The main objective of this paper is to establish links between information theory and estimation theory in the general setting of a stochastic input-output dynamical system described by (5). Specifically, it is shown that an analogous relationship to (2) can be written in this setting, so extending classical Duncan’s theorem for standard additive white Gaussian noise channels with and without feedback [D1970, KZZ1971] to this generalized model. Proofs are in the framework of absolutely continuity properties of stochastic process measures, subjacent to the Girsanov’s theorem [LS1977, PP2004]. Relationships (3) and (4) are also studied in this generalized setting. As mentioned, they were shown to hold in the context of the additive white Gaussian noise channel in the work of Guo et al. [GSV2005]. However, as also pointed out in that work, they fail to hold when feedback is allowed in that purely Gaussian noise framework. We show that failure obeys to the fact that a proper notion of a signal-to-noise ratio expressed through a parameter such as in (1) cannot be properly introduced in that case, and, by adequately identifying conditions for a signal-to-noise ratio parameter to have a meaningful interpretation, we find analogous relationships to (3) and (4) holding for a subclass of models contained in the general setting of (5). The analysis includes the identification and proper definition of three important classes of related systems, namely what we will came to call quasi-signal-to-noise, signal-to-noise and strong-signal-to-noise systems.

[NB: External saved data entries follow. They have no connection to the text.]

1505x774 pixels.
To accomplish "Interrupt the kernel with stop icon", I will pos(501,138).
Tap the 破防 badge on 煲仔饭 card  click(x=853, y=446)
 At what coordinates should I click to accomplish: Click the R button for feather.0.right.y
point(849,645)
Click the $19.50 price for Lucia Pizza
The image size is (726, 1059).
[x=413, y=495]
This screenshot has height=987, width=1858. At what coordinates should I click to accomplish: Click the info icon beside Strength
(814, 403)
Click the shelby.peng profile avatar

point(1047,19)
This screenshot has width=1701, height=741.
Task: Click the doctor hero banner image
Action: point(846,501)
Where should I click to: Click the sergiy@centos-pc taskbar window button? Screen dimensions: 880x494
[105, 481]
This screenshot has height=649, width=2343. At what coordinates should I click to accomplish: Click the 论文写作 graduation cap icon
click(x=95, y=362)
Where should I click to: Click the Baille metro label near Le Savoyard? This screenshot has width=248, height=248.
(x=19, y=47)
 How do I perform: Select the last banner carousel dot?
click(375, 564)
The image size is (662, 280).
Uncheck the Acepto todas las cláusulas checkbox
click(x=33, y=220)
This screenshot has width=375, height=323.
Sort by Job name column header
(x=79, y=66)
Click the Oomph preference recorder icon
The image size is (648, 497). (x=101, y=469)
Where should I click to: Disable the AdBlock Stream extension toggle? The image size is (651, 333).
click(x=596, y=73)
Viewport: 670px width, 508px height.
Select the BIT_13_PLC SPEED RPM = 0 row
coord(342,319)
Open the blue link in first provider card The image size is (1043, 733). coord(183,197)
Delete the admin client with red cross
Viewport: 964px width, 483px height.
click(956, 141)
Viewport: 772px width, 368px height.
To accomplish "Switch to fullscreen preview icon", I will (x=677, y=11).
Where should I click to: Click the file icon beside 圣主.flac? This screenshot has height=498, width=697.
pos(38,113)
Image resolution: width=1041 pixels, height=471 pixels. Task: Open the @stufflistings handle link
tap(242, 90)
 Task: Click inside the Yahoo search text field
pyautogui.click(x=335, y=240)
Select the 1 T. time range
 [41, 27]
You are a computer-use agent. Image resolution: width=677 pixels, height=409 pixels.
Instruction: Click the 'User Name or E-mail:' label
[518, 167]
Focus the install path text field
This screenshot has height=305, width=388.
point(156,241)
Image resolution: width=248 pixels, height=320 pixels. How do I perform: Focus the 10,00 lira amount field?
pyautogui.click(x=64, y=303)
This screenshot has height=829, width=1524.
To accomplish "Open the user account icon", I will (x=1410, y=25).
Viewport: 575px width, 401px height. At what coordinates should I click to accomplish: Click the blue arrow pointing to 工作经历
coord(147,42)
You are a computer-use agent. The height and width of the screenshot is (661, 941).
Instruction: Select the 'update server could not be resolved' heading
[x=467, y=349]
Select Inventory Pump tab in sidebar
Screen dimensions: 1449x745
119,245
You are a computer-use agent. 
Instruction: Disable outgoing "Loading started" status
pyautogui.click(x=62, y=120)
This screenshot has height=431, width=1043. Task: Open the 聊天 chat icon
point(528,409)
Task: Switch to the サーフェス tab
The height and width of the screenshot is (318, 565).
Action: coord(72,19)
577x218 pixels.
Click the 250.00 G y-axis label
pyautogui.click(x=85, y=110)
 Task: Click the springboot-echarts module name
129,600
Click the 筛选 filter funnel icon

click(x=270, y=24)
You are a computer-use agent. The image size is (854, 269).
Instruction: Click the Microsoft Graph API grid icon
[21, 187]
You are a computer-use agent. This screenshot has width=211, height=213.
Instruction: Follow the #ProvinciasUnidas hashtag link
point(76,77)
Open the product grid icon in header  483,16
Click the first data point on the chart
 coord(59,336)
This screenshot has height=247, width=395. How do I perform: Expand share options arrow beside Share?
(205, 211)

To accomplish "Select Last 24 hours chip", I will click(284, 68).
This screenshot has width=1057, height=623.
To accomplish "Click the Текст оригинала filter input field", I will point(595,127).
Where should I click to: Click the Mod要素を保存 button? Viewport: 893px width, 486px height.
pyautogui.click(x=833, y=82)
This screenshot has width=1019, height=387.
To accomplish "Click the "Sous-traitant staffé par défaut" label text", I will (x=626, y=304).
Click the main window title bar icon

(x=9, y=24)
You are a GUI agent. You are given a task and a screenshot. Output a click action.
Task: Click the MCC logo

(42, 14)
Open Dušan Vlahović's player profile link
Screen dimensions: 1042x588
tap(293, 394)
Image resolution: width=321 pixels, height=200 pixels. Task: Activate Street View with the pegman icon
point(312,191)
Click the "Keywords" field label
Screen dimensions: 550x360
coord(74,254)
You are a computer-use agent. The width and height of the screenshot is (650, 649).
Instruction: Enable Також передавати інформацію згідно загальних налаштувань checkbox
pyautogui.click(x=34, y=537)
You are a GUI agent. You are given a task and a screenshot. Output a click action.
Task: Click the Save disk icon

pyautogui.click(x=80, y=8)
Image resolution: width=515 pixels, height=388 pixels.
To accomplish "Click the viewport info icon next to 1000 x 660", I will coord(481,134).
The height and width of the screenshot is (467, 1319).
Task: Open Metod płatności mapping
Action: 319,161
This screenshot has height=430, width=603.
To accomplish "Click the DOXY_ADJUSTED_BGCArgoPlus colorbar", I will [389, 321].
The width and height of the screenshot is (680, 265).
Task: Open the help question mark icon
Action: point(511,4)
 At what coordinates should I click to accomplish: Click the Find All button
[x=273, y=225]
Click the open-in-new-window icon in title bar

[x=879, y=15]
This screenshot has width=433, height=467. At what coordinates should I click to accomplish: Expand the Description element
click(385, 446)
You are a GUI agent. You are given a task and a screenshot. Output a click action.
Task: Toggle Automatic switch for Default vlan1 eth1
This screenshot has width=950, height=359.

Another particular aspect adding scope of applicability to the results exposed in the present paper, in addition to the system model generality considered here, is related to the fact that not only relationships involving time-averaged quantities such as in (2) and (3) above are extended to this general setting, but also time-instantaneous counterparts are provided. This fact brings dynamical relationships into the picture, allowing to write general integro-partial-differential equations characterizing the different information and estimation theoretic quantities involved. Dynamical relationships are usually absent in the information theory context, being in general difficult to find. The results provided extend then not only the traditional Gaussian system framework, but also the customary time-independent, static relationships setting where information and estimation theoretic quantities are studied for stationary (usually Gaussian) system input processes [CES1949, NW1942, MCYJLJ1955], or for non-stationary system inputs but in terms of time-averaged quantities [D1970, KZZ1971].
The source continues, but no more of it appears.